***** The data

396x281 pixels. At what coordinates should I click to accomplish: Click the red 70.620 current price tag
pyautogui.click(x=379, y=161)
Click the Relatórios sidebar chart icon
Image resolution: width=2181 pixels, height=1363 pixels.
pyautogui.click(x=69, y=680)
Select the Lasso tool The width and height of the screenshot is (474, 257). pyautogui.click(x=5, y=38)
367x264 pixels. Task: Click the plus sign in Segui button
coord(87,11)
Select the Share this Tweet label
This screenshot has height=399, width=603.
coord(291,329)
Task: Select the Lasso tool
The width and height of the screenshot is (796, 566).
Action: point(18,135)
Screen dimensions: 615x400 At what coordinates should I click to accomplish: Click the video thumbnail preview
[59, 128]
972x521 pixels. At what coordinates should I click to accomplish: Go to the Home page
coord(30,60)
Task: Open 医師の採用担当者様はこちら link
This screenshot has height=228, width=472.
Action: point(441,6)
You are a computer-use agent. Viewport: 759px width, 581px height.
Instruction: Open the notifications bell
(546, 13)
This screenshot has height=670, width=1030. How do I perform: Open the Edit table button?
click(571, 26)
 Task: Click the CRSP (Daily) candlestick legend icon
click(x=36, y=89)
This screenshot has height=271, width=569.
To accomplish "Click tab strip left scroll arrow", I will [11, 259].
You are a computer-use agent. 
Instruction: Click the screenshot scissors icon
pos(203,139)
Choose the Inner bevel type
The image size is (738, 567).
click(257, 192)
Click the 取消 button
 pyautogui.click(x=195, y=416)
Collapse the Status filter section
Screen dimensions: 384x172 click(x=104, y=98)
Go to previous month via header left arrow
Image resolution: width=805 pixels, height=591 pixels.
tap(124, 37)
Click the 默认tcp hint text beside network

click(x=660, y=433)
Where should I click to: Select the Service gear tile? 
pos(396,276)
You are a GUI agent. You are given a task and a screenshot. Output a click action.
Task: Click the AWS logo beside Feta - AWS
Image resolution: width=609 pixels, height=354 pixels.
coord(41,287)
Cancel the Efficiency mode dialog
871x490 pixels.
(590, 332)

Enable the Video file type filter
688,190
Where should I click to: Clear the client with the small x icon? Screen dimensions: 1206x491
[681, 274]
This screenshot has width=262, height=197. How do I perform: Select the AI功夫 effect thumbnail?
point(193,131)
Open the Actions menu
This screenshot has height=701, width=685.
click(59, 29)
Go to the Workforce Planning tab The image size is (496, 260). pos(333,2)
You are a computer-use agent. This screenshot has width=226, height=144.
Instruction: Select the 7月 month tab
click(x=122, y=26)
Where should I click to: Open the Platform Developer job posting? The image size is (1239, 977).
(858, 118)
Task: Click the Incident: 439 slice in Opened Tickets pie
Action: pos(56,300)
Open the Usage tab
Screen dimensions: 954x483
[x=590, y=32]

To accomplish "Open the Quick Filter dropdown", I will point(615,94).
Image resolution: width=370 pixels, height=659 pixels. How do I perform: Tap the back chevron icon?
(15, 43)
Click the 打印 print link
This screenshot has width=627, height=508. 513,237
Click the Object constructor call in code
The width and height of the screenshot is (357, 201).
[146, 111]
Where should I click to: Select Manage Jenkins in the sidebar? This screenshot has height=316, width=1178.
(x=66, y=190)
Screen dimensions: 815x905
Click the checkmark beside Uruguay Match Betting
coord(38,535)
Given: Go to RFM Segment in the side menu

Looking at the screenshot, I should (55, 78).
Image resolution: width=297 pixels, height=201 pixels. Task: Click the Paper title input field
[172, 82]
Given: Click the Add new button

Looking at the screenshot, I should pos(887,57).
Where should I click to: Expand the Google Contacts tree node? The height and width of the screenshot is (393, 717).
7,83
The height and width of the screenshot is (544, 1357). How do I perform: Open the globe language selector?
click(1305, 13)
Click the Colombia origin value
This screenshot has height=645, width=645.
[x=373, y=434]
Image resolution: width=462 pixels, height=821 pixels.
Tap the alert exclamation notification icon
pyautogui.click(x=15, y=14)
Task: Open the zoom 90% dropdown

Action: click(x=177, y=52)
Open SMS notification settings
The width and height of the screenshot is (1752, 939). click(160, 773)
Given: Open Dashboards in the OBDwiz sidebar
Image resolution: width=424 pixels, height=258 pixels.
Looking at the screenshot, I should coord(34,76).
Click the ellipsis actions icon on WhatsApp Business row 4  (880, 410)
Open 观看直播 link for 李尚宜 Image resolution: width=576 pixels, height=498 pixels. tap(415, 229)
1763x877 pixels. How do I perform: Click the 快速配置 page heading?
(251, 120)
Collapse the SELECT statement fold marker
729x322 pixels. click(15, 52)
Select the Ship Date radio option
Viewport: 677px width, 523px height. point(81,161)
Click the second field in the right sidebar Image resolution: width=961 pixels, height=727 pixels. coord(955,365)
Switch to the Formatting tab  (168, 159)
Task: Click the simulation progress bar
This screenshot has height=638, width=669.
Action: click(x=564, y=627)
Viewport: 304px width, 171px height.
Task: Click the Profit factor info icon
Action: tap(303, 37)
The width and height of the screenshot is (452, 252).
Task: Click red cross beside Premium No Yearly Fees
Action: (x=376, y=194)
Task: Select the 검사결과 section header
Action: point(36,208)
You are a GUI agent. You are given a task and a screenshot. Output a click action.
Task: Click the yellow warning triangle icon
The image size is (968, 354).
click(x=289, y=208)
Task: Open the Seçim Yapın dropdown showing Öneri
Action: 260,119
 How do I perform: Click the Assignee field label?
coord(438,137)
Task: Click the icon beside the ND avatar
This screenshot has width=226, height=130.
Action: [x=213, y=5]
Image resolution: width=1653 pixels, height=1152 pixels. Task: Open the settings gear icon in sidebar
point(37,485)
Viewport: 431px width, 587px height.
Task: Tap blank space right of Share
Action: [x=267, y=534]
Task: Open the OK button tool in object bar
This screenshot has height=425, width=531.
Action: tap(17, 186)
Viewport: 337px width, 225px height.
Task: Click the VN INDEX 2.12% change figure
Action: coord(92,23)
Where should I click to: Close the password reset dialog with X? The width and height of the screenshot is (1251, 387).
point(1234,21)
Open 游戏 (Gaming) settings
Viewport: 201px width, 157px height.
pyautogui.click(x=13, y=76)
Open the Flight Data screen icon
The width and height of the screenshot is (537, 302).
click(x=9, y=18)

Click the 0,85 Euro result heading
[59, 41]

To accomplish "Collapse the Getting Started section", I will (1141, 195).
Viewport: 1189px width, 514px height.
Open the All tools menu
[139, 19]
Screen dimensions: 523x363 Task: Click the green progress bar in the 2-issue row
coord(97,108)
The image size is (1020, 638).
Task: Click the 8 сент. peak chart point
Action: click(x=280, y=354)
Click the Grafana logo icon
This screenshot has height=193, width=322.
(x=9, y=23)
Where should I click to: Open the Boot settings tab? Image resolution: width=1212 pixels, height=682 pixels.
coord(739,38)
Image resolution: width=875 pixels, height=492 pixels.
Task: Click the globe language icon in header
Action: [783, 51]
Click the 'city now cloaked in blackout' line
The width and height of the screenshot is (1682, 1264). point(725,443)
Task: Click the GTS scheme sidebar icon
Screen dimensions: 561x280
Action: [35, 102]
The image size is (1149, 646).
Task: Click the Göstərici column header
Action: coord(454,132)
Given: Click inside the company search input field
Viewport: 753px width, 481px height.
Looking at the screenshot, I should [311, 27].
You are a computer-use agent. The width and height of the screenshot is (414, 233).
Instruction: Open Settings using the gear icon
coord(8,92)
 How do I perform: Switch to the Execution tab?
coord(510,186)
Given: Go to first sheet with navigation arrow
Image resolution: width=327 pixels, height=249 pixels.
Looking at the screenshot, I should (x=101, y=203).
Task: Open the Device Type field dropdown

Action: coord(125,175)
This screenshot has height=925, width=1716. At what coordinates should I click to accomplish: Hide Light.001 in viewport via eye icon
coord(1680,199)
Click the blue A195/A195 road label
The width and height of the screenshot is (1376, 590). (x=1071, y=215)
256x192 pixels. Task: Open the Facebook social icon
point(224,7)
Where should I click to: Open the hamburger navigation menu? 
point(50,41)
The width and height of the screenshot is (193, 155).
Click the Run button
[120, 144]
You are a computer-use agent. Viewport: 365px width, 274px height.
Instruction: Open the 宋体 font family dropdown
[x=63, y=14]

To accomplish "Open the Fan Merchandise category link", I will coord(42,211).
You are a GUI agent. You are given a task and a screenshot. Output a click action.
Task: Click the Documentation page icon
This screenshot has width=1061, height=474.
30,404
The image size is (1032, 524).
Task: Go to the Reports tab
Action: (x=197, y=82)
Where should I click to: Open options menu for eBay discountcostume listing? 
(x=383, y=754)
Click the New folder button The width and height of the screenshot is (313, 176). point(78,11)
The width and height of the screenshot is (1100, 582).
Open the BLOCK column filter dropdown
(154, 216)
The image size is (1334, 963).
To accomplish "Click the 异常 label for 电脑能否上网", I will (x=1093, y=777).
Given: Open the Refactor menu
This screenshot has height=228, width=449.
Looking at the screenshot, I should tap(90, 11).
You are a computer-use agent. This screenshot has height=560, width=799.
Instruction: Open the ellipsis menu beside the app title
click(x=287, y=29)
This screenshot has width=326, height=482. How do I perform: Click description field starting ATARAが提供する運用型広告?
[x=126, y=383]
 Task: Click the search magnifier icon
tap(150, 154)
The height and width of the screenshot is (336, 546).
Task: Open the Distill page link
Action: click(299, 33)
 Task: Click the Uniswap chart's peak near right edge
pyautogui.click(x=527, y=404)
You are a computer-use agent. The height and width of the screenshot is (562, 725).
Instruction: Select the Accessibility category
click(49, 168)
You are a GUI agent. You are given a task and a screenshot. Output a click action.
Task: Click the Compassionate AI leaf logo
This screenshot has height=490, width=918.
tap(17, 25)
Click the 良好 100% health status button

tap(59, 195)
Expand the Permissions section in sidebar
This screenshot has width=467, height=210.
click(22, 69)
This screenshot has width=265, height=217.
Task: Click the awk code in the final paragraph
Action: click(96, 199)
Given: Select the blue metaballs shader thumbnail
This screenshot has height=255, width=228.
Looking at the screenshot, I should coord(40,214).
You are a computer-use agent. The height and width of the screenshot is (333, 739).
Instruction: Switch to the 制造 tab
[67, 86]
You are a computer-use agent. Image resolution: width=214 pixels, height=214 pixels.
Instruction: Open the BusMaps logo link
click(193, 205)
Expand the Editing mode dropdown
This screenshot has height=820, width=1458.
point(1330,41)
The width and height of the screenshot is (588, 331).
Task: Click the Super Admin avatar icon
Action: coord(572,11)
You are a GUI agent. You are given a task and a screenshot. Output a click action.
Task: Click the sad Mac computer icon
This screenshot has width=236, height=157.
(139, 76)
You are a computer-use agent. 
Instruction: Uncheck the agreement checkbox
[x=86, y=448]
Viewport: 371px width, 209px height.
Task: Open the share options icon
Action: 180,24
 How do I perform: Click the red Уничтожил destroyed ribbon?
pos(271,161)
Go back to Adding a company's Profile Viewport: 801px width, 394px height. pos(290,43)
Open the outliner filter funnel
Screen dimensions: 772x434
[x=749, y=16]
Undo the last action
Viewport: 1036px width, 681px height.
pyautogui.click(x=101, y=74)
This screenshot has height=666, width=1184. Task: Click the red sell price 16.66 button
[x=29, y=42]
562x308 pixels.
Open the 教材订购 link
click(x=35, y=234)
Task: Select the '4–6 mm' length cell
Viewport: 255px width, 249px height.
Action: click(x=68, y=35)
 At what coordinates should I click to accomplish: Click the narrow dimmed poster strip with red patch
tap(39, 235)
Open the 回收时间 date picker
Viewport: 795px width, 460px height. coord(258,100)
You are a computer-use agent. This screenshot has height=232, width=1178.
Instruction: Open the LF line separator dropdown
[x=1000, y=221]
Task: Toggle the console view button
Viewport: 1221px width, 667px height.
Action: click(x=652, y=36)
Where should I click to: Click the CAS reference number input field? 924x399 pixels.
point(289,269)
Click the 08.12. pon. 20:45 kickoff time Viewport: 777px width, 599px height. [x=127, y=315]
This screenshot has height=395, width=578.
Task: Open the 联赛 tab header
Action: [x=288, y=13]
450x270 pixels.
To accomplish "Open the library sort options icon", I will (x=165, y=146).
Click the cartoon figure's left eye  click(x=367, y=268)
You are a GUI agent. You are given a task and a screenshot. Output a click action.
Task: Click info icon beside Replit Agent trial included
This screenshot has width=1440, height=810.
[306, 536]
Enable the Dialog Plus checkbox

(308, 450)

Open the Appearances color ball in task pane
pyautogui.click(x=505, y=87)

**********

Problem to work on> Could you set down, word for word, only the lines above from the line with "The width and height of the screenshot is (796, 566)." to the line with "Task: Open 医師の採用担当者様はこちら link", including both?

Answer to the problem>
The width and height of the screenshot is (796, 566).
Action: point(18,135)
Screen dimensions: 615x400 At what coordinates should I click to accomplish: Click the video thumbnail preview
[59, 128]
972x521 pixels. At what coordinates should I click to accomplish: Go to the Home page
coord(30,60)
Task: Open 医師の採用担当者様はこちら link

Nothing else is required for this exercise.